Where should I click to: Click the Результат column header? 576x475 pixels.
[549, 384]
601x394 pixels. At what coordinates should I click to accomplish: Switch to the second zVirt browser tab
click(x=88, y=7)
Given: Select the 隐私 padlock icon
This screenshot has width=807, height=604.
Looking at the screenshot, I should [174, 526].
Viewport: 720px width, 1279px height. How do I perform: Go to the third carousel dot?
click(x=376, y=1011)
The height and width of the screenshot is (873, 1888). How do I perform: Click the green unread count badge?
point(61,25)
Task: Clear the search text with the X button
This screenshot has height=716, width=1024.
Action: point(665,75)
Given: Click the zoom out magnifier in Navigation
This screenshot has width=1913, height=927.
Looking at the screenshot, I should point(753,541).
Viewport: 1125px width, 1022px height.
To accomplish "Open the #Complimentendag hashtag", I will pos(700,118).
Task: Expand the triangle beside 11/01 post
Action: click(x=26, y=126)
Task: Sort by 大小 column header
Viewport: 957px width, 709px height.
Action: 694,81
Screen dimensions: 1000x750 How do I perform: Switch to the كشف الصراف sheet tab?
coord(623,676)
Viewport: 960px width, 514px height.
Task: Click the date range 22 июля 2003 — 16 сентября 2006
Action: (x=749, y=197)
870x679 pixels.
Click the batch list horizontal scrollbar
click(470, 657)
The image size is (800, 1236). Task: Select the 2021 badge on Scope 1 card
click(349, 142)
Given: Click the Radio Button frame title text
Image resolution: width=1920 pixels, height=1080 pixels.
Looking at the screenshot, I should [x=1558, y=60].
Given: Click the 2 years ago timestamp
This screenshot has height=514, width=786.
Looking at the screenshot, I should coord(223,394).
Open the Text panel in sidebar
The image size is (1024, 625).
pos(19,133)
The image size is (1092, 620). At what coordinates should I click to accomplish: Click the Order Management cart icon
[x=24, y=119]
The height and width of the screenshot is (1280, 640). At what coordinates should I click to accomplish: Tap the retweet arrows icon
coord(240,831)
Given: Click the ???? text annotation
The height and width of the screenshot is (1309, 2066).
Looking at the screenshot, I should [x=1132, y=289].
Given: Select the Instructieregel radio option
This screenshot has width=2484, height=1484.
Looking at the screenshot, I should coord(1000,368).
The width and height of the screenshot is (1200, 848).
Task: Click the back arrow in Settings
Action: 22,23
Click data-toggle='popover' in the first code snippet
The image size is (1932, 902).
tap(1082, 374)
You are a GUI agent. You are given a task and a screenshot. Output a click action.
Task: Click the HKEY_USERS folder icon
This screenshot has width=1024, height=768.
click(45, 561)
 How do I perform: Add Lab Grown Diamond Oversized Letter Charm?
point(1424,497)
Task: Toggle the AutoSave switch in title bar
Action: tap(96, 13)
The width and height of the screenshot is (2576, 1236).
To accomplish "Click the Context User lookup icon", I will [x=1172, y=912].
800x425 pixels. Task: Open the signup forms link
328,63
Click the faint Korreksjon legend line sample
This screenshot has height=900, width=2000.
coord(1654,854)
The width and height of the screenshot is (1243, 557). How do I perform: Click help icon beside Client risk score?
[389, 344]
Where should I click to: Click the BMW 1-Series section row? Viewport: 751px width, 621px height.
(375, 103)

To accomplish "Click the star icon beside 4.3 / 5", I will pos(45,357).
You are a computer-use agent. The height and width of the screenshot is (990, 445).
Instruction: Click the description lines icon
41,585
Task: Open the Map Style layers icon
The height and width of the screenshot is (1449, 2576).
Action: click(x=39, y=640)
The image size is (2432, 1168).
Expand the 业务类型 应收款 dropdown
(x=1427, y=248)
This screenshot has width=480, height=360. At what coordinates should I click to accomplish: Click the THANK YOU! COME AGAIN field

==================================================

*WORK REQUIRED*. Write out the listing again from the line with "The image size is (1092, 620)." up to and including the line with "Action: tap(96, 13)", switching "retweet arrows icon" to "share icon" and leaving everything else the same.

*CORRECT RESULT*.
The image size is (1092, 620). At what coordinates should I click to accomplish: Click the Order Management cart icon
[x=24, y=119]
The height and width of the screenshot is (1280, 640). At what coordinates should I click to accomplish: Tap the share icon
coord(240,831)
Given: Click the ???? text annotation
The height and width of the screenshot is (1309, 2066).
Looking at the screenshot, I should [x=1132, y=289].
Given: Select the Instructieregel radio option
This screenshot has width=2484, height=1484.
Looking at the screenshot, I should coord(1000,368).
The width and height of the screenshot is (1200, 848).
Task: Click the back arrow in Settings
Action: 22,23
Click data-toggle='popover' in the first code snippet
The image size is (1932, 902).
tap(1082, 374)
You are a GUI agent. You are given a task and a screenshot. Output a click action.
Task: Click the HKEY_USERS folder icon
This screenshot has width=1024, height=768.
click(45, 561)
 How do I perform: Add Lab Grown Diamond Oversized Letter Charm?
point(1424,497)
Task: Toggle the AutoSave switch in title bar
Action: tap(96, 13)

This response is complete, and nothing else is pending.